Мокрые стекла переливались радугой. Капли частой дробью барабанили по асфальту. Ворчание тупорылых «студебеккеров» вдруг смолкло. Повеяло свежестью и тишиной, как поздним вечером на конечной остановке автобуса. Я приник к окну Дранишниковых. В последние годы я очень привязался к ним, любил ходить в гости, и не был одинок в своей симпатии. Известного дирижера обожали в нашем городе.

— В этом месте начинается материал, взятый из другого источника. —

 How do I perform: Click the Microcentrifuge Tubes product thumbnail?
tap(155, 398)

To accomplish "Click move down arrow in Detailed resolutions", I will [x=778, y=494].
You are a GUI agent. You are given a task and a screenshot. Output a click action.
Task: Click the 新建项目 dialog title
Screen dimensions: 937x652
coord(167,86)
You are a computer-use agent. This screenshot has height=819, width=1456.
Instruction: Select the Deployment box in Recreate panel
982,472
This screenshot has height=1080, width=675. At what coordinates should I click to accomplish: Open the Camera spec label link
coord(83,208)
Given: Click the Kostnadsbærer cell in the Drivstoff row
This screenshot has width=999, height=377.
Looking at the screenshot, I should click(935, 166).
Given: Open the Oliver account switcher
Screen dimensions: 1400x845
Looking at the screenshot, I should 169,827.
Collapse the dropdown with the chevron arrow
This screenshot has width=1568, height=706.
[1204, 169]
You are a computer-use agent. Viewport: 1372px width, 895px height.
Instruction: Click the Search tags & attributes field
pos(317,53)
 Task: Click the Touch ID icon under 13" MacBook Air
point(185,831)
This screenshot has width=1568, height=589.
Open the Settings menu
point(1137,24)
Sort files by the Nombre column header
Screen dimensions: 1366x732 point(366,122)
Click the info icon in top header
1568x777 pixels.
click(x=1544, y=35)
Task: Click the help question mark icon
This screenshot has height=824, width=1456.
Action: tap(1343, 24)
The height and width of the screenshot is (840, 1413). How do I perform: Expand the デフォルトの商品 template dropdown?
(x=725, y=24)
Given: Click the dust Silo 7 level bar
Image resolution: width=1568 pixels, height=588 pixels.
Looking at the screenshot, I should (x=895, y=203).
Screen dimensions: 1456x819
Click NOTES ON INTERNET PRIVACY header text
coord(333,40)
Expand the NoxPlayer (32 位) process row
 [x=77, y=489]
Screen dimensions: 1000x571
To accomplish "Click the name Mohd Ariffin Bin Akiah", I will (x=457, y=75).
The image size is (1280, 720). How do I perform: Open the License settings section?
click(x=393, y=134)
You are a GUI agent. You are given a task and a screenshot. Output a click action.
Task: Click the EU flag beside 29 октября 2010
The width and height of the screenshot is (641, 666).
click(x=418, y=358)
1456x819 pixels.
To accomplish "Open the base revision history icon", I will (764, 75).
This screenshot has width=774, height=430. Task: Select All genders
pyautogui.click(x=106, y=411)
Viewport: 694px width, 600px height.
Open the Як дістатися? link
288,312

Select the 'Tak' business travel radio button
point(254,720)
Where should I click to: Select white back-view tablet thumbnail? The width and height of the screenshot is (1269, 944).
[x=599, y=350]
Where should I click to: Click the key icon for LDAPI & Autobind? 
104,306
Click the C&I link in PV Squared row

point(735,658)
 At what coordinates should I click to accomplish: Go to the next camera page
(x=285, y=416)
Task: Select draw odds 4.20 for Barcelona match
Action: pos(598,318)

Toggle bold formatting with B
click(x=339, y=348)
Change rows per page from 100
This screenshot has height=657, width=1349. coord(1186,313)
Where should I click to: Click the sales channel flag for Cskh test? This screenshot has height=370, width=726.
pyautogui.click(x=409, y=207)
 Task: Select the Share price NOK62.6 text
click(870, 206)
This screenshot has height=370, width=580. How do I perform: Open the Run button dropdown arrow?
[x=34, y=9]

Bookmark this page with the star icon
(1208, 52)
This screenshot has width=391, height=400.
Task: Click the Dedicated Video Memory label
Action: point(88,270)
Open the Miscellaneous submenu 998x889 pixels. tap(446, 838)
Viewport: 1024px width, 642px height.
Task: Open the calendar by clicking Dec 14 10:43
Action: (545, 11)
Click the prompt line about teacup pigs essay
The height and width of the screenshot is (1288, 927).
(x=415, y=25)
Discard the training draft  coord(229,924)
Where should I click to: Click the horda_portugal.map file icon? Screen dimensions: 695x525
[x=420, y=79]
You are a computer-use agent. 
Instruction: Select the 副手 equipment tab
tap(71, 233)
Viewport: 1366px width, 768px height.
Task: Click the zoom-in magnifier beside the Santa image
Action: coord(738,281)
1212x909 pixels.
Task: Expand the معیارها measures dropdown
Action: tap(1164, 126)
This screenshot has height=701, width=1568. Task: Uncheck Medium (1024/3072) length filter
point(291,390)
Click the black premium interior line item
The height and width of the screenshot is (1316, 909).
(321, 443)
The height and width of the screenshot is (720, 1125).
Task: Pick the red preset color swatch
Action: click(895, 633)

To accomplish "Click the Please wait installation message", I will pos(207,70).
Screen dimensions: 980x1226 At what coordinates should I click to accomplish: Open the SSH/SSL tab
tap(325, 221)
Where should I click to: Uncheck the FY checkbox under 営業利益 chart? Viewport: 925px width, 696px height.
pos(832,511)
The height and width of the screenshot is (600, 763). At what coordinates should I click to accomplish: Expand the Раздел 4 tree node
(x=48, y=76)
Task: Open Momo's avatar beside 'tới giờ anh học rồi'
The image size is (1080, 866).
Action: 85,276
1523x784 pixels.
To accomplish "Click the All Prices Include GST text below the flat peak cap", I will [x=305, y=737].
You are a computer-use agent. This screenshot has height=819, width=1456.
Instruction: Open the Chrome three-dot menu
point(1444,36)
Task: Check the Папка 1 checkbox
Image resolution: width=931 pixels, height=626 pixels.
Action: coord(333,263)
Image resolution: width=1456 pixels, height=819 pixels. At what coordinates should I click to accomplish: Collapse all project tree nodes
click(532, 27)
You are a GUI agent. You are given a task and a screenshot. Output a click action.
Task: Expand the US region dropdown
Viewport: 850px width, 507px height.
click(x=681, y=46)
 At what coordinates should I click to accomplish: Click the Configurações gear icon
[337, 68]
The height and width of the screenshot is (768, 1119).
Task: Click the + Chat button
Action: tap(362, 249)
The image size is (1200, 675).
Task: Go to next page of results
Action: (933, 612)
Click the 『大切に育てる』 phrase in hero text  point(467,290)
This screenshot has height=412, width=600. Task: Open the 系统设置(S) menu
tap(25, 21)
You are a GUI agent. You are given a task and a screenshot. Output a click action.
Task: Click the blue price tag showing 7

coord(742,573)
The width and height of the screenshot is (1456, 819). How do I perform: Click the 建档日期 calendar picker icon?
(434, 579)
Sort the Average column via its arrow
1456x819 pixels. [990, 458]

Я зажмурил глаза и попытался вообразить, что и где стояло до эвакуации. Послышался легкий шорох. Вначале в темноте — как светящееся отражение в глубине колодца — мелькнул сам Дранишников, невысокий, сдержанный, с круто зачесанной прядью над выпуклым лбом. Спустя мгновение я увидел его и спереди, и сзади на мраморной величественно растекавшейся лестнице оперного театра. Затылок, тугую фрачную спину и лакированные, с блеском, туфли повторяло огромное зеркало ртутного цвета. В нем наискосок тянулись лепные пилястры, золотисто-синими финтифлюшками сверкали бра, плавно катились вниз полированные перила на столбиках с точеной талией и ступенчато разматывалась алая дорожка, окаймленная черными — траурными — рельсами.
13
Дранишников ушел из жизни так же, как двигался — в неистовом порыве, за пультом, в середине второго акта оперы «Перекоп», на которой присутствовал его давнишний, еще петербургский друг — Всеволод Мейерхольд.
— Мей-ер-хольд! Мей-ер-хольд! — волнами шелестело по залу.
Он был, несмотря ни на что, великим, бессмертным, и публика это превосходно понимала. Передавая из уст в уста бархатистую и вместе с тем звонкую фамилию, она донесла ее до бельэтажа, где сидели мы.
— Здесь Мейерхольд, — прошептала мама, млея от восторга. — Смотри, смотри, тебе повезло! Один актер у него бегал по сцене в зеленом парике.
Островками вспыхивали аплодисменты, но Мейерхольд не раскланивался. Он сидел, насупившись, в скошенной тесной ложе, рядом с некогда императорской, в позолоченном и, что вполне вероятно, — княжеском — кресле, с мягкими подлокотниками.
Мама заставила направить бинокль на знаменитого человека. Линзу моментально взломал смуглый заостренный нос горбылем. В дымчатый круг затем вплыл высокий белый воротничок и черепашьи складки исхудалой шеи. Больно ударил недобрый взгляд полуприкрытых глаз. Они смотрели пристально, по-осьминожьи, не мигая, пока не помутнели оттого, что я случайно покрутил винт.
В середине акта Мейерхольд резко вскочил, вышел и более в ложу не возвращался. Зрители в зале не догадывались, что в оркестровой яме произошла катастрофа. Представление продолжалось.